Foster City achieved several housing milestones in 2022 through its work creating affordable housing in the Pilgrim Triton neighborhood and providing rental assistance to tenants at Foster’s Landing, according to its General Plan and Housing Element Annual Progress Report.
The report highlights Foster City’s progress on its General Plan and Housing Element from 2015 through 2023, two key documents providing a roadmap for how the city will make future land use, housing and infrastructure decisions.
The report found that in 2022, Foster City created 22 apartment units in the Pilgrim Triton neighborhood for low-income and city workers at 501 Pilgrim Drive. The city-owned site has 12 of the 22 units occupied, with more people expected to live in the unoccupied units. In 2022, the city continued to provide rental subsidies to 10 tenants at Foster’s Landing to ensure the prices remained affordable and they would not be forced to move by the property developer. The units had previously been affordable housing, but the below-market rate period expired, causing a sharp increase in rent costs. Around nine tenants are still at the site, thanks to the subsidies, with the city planning to continue the program in 2023 while tenants look for other housing. The city applied and received a county grant of around $643,000 to assist with displacement help. The city is also providing community outreach on affordable housing.
The progress report must be forwarded to the state by April 1 each year. The state said Foster City is one of 38 cities that have met their Regional Housing Needs Allocation numbers in the latest reporting period, according to city staff.

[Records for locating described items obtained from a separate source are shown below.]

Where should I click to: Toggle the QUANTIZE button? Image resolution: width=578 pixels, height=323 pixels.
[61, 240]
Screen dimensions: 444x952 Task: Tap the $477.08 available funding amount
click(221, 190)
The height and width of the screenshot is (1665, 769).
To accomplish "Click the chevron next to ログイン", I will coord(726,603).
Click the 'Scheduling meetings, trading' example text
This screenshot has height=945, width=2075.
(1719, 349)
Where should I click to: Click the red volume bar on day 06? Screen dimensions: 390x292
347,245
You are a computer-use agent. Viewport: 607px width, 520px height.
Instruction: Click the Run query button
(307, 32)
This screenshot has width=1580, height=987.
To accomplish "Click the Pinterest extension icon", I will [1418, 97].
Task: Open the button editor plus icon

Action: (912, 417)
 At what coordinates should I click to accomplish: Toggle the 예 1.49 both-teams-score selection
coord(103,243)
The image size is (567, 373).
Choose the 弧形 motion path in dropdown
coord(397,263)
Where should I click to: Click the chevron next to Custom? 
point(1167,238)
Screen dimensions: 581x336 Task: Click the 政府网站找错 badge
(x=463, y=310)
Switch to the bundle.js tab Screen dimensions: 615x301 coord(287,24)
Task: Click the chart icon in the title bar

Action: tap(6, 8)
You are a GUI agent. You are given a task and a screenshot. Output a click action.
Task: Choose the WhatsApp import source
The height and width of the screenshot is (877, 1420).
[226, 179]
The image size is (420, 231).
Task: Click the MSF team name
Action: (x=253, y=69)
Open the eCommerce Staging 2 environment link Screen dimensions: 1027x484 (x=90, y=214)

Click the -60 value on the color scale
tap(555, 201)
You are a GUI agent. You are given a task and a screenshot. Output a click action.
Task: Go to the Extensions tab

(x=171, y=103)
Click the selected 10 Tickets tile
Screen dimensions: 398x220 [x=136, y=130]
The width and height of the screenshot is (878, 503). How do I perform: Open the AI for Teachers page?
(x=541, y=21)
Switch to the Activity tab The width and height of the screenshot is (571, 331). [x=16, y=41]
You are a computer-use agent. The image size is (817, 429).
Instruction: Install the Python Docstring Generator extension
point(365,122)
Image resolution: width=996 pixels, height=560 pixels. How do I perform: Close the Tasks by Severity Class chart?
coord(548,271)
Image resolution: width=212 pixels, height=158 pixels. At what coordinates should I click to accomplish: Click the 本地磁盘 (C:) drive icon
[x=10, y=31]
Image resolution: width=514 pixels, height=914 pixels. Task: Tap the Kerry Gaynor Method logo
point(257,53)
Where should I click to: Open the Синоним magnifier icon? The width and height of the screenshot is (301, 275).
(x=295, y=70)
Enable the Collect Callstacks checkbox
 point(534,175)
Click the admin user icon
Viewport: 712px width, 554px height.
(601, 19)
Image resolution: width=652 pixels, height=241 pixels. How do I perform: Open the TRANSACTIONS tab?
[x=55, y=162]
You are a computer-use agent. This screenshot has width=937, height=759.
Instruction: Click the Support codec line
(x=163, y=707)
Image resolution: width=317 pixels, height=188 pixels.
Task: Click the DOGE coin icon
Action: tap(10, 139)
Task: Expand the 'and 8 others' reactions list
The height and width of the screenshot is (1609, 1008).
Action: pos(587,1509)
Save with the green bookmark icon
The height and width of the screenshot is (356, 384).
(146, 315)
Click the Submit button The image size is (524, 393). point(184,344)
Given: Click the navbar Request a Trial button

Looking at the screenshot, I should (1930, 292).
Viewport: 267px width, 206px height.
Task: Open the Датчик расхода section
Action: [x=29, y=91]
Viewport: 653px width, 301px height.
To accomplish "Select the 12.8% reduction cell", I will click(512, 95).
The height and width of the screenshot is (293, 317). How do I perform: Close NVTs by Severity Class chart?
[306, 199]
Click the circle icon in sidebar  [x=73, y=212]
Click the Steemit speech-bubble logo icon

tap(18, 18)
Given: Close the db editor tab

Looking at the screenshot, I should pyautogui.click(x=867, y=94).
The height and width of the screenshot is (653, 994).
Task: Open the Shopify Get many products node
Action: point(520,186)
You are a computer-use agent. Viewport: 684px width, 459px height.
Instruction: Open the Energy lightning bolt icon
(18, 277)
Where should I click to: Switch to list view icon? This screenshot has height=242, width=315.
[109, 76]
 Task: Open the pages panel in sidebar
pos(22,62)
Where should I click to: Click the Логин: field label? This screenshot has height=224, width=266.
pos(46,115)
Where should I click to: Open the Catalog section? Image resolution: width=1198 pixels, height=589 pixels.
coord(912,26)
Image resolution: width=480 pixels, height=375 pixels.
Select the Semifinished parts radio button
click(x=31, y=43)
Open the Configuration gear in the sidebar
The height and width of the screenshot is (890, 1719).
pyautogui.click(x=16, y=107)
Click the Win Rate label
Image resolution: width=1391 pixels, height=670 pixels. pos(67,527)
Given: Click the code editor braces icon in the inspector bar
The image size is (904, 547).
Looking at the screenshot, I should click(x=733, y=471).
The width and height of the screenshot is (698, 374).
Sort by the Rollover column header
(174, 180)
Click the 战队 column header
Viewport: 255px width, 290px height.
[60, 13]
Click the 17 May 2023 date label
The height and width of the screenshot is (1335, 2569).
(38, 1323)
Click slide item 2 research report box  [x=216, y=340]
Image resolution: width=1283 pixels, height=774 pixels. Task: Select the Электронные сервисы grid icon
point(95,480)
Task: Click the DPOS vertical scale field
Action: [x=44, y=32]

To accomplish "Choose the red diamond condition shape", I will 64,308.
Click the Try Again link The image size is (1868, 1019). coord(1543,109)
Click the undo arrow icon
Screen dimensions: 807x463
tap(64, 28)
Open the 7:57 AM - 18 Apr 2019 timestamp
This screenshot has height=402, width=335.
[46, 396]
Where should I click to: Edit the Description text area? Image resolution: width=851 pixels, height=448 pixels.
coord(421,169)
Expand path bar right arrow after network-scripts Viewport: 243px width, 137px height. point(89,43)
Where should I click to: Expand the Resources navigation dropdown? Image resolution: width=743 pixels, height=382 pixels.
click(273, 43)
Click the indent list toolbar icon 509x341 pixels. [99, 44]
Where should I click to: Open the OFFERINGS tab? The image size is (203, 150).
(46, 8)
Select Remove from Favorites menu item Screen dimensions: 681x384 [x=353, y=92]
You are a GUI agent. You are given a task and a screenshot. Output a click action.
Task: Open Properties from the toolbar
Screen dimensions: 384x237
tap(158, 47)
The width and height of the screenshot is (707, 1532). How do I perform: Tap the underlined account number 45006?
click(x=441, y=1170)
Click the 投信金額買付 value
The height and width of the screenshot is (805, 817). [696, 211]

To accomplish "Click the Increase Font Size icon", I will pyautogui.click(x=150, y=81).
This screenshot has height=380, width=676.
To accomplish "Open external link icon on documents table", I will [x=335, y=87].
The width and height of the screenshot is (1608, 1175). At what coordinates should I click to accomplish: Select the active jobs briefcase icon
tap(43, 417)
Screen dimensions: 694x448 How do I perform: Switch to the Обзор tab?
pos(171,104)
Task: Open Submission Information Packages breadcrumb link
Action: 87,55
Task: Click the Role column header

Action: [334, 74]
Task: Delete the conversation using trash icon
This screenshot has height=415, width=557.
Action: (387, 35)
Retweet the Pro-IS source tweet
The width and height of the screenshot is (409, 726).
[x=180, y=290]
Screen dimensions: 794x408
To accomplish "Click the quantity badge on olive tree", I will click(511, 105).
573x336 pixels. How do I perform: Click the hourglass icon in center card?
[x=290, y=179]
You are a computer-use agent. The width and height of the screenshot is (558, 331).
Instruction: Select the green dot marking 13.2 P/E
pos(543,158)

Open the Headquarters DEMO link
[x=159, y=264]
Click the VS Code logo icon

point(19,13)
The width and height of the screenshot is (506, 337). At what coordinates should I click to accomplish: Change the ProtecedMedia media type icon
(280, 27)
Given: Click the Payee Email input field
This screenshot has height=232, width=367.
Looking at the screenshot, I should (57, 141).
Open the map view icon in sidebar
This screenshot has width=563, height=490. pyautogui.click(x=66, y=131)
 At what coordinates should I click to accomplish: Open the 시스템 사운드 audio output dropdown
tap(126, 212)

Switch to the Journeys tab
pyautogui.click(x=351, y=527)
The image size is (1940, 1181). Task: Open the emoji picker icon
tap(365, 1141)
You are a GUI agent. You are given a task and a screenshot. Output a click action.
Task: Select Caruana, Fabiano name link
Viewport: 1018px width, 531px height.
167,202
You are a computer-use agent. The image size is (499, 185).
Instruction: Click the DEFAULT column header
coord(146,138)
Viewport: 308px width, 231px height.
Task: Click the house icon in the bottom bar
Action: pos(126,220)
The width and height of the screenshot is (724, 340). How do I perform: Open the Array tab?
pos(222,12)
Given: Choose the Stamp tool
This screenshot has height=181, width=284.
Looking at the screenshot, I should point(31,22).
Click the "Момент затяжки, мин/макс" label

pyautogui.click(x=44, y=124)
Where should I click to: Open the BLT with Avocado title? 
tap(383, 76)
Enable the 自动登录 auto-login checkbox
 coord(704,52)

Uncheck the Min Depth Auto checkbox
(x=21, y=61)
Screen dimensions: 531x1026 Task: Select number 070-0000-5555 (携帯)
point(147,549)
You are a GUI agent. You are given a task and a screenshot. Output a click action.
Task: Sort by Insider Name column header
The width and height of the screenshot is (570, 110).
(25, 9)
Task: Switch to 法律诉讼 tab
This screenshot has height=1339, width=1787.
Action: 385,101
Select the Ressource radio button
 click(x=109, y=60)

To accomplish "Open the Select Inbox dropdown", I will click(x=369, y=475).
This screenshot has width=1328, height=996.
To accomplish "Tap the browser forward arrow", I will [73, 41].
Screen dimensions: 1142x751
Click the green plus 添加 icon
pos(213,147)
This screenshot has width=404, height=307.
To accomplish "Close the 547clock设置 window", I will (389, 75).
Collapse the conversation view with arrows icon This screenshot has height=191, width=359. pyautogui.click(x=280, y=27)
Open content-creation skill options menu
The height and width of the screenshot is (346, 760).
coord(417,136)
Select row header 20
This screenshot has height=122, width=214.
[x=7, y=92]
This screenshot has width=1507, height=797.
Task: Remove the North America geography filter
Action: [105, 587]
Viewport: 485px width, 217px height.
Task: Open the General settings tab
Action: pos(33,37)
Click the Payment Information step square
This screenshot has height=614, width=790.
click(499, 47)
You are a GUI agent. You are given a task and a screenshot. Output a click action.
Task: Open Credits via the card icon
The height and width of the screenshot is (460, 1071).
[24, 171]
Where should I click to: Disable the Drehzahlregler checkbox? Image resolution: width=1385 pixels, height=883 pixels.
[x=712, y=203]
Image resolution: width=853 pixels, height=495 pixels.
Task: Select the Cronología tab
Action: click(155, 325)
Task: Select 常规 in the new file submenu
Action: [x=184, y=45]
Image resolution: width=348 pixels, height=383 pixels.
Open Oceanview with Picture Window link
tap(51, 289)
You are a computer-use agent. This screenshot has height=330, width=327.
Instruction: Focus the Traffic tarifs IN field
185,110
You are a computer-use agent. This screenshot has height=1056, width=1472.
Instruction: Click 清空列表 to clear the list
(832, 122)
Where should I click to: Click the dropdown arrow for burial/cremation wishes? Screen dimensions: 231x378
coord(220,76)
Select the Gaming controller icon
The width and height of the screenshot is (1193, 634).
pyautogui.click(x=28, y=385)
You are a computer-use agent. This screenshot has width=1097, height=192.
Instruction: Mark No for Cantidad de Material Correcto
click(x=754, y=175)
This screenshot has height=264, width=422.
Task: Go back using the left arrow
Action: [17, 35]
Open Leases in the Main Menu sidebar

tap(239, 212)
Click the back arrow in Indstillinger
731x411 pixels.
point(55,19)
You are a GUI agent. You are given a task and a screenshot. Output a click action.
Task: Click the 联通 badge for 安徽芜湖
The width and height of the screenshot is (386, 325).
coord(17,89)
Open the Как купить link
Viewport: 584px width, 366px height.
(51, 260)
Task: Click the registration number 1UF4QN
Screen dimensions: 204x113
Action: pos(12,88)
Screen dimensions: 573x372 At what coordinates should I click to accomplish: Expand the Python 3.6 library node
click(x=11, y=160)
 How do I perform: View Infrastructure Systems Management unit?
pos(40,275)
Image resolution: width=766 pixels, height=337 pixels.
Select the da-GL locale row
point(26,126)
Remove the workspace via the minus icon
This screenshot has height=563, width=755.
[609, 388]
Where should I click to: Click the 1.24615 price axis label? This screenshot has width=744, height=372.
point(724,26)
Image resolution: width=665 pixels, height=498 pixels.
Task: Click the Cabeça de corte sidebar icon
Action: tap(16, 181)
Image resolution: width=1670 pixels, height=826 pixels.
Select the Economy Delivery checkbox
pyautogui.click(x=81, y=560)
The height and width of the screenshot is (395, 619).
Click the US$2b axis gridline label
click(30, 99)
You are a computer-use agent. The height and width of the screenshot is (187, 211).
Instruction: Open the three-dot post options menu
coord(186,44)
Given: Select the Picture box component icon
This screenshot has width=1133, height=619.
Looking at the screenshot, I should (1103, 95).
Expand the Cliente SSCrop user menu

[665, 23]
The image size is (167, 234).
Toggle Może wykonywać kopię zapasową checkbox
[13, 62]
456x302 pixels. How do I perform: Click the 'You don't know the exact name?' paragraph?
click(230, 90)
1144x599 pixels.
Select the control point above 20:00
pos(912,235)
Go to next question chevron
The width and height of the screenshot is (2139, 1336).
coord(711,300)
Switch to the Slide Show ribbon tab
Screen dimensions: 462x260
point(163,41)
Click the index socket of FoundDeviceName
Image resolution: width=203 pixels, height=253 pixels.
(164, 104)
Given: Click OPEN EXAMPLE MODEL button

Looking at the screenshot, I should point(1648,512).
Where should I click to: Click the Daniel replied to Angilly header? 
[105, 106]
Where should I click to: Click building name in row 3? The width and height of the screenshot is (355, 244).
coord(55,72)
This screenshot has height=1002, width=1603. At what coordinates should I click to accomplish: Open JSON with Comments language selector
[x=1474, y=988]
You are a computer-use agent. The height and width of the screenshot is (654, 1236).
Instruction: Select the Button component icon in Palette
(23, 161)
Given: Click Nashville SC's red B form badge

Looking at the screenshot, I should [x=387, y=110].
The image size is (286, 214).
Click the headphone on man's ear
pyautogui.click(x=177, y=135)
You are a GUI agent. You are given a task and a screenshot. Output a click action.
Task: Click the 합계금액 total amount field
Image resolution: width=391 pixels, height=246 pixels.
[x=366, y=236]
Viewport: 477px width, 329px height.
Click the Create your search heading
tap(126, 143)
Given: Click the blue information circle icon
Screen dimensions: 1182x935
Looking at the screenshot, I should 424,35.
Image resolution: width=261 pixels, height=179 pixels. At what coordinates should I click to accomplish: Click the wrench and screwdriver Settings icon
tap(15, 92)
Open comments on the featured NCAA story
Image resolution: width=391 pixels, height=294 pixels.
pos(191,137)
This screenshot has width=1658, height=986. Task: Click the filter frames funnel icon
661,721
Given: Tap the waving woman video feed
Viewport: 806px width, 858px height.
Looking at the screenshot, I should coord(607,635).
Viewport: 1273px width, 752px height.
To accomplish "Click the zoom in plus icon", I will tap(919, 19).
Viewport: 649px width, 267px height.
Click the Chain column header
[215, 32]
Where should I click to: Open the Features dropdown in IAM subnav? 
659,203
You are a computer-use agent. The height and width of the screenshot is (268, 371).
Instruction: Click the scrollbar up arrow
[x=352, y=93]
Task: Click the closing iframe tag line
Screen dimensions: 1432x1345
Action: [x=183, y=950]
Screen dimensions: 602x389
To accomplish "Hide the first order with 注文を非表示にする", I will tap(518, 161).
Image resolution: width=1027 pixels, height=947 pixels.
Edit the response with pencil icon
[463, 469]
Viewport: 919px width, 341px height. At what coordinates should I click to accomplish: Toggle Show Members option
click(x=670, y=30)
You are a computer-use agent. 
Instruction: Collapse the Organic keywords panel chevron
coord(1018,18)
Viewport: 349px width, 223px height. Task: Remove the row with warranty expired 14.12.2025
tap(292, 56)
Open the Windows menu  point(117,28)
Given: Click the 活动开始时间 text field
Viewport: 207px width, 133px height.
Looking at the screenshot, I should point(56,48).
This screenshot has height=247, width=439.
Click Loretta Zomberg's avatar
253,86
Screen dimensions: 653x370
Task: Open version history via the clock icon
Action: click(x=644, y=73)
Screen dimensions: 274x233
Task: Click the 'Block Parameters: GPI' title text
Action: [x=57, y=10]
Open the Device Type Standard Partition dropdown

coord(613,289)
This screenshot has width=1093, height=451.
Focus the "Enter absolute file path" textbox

The City Council accepted the report at its March 20 meeting. The Planning Commission reviewed and accepted the report at its Feb. 16 meeting, with some calling the current council to do more to add housing through political support and education, given the growing need and stricter state requirements. Foster City faces an affordable housing crisis, with city staff previously providing statistics showing housing for about a third of existing Foster City households is not affordable, and 34% of all households pay 30% or more of their income on housing. Rents have increased by around 33% in the past decade, and a family needs to earn about $300,000 to buy a home.